------ Data section

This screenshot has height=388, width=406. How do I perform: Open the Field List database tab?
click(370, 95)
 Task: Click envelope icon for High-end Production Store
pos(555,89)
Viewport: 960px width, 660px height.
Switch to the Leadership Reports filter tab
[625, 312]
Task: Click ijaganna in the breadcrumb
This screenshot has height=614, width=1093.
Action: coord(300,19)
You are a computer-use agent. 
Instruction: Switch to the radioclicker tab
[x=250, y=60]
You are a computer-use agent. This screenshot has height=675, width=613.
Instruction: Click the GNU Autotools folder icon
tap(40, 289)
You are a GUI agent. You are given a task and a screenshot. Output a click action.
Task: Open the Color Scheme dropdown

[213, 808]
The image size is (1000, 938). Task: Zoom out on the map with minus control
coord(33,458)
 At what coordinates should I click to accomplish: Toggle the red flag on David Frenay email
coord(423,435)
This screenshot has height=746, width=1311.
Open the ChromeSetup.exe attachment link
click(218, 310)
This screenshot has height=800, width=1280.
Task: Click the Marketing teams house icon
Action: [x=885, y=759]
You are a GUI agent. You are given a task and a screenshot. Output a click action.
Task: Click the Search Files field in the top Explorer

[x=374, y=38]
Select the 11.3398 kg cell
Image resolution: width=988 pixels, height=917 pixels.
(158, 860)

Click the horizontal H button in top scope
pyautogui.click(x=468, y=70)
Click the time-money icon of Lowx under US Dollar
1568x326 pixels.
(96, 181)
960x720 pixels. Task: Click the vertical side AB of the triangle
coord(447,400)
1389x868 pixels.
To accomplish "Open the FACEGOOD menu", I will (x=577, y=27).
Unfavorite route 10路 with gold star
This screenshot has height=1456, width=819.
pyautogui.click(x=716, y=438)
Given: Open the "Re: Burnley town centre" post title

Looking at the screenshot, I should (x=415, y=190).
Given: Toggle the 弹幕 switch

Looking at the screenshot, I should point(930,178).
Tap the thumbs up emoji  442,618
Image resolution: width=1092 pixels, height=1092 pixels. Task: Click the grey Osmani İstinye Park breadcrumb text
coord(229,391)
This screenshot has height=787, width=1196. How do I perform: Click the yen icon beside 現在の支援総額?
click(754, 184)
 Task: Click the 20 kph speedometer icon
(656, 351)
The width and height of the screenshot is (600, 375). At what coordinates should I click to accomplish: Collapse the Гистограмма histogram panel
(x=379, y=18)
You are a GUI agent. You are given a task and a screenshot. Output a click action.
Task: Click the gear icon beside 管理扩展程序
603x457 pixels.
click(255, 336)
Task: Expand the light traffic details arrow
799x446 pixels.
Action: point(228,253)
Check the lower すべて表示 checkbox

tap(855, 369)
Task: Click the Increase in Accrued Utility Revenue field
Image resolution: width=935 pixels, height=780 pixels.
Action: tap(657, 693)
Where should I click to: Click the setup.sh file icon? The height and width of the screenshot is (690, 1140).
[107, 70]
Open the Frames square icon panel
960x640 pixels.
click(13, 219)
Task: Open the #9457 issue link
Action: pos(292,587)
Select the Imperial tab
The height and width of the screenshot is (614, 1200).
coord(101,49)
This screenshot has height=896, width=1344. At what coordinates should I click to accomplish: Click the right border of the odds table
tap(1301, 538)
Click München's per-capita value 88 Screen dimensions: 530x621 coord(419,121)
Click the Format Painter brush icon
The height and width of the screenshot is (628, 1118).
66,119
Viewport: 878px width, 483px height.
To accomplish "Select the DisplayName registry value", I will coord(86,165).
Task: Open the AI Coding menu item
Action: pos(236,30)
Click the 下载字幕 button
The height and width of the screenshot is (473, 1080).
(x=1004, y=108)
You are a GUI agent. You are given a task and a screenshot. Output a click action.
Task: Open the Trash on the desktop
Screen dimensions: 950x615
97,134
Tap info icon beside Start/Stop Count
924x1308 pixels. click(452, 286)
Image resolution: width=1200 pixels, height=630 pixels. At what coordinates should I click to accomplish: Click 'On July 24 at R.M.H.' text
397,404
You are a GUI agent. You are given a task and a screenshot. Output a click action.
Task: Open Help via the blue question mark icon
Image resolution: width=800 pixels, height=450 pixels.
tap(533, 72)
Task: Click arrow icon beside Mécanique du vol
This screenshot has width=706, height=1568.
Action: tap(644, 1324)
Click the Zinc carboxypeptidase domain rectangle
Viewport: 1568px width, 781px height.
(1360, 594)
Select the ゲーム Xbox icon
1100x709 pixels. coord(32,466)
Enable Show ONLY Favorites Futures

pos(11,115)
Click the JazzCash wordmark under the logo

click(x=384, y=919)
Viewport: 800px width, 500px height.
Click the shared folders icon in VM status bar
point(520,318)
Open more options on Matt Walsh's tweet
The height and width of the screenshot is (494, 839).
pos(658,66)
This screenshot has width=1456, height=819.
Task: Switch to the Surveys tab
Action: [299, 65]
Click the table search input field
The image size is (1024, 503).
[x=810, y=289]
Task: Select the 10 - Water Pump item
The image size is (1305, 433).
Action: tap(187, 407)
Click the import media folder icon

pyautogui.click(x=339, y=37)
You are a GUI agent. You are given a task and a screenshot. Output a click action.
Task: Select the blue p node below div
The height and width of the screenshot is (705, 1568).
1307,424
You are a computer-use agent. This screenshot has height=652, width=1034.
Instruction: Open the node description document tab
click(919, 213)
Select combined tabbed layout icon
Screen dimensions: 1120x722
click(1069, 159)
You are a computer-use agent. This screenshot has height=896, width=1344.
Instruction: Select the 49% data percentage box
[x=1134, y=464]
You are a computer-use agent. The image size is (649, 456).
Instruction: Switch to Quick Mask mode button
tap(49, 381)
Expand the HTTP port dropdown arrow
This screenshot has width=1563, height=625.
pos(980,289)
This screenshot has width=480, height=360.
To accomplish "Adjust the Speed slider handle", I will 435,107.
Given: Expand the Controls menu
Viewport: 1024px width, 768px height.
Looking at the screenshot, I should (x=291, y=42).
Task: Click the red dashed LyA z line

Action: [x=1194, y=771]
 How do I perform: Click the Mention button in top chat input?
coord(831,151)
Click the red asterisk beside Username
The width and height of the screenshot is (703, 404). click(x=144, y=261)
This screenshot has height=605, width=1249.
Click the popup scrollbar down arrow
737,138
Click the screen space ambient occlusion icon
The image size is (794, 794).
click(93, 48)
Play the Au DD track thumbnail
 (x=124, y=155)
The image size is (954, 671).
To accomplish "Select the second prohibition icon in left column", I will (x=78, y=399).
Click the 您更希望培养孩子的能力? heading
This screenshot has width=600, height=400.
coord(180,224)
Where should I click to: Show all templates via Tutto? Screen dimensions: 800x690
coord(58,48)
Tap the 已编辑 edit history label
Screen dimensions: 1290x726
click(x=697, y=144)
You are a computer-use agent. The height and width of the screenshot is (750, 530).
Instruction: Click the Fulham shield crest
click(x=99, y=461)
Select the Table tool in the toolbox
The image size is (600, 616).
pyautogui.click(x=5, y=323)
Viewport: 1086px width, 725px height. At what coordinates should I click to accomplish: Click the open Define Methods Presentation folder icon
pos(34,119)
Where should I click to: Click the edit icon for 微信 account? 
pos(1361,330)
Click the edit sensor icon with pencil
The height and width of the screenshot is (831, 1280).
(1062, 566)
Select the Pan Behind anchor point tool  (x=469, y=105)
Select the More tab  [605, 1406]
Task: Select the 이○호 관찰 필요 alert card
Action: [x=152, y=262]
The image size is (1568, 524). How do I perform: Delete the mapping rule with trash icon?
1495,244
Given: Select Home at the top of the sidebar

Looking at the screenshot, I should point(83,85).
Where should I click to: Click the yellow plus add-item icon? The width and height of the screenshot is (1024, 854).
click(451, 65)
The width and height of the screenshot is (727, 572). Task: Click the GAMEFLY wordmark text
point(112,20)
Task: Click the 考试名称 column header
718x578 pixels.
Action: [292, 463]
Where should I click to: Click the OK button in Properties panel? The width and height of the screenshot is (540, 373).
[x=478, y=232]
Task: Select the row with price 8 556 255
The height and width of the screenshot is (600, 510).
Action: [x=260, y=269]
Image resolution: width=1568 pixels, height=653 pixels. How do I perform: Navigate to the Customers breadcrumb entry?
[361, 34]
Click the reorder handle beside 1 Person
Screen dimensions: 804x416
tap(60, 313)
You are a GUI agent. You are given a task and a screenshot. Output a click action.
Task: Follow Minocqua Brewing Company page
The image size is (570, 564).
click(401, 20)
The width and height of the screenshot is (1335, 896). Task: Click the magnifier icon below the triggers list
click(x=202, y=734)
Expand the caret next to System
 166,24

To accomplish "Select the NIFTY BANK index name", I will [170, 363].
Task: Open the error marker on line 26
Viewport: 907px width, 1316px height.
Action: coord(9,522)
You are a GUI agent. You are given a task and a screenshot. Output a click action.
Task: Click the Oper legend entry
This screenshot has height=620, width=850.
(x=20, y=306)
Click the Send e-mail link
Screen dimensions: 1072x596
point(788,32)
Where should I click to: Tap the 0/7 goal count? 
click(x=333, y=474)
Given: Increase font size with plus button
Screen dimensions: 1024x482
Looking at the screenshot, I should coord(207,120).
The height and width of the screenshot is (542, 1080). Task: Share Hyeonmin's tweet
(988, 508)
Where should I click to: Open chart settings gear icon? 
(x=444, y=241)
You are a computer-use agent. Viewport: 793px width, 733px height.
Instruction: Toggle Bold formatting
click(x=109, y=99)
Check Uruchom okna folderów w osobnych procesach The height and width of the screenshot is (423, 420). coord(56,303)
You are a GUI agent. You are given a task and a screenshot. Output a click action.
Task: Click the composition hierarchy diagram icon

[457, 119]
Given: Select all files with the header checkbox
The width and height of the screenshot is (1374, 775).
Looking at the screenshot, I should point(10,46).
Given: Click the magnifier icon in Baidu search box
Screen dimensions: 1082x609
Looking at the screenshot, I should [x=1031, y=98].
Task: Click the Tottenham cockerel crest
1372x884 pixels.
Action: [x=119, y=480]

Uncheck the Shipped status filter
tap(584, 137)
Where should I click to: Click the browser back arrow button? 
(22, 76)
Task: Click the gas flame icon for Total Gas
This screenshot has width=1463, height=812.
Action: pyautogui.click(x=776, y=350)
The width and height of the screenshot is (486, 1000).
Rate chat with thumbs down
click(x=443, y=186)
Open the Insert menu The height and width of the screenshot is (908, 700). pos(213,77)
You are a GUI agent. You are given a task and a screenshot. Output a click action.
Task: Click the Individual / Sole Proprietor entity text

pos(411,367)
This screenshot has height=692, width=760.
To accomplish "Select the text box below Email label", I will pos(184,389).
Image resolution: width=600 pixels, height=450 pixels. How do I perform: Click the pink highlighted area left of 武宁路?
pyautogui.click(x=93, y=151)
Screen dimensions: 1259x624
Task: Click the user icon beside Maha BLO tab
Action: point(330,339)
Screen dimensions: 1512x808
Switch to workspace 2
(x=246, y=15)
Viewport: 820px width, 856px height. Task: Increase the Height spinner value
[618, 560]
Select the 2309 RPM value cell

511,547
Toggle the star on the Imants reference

------------

_What needs to be done_. Copy out each line of the material above, word for word, from the first down to the line containing "This screenshot has height=746, width=1311.". Add nothing.

_Your solution_.
This screenshot has height=388, width=406. How do I perform: Open the Field List database tab?
click(370, 95)
 Task: Click envelope icon for High-end Production Store
pos(555,89)
Viewport: 960px width, 660px height.
Switch to the Leadership Reports filter tab
[625, 312]
Task: Click ijaganna in the breadcrumb
This screenshot has height=614, width=1093.
Action: coord(300,19)
You are a computer-use agent. 
Instruction: Switch to the radioclicker tab
[x=250, y=60]
You are a computer-use agent. This screenshot has height=675, width=613.
Instruction: Click the GNU Autotools folder icon
tap(40, 289)
You are a GUI agent. You are given a task and a screenshot. Output a click action.
Task: Open the Color Scheme dropdown

[213, 808]
The image size is (1000, 938). Task: Zoom out on the map with minus control
coord(33,458)
 At what coordinates should I click to accomplish: Toggle the red flag on David Frenay email
coord(423,435)
This screenshot has height=746, width=1311.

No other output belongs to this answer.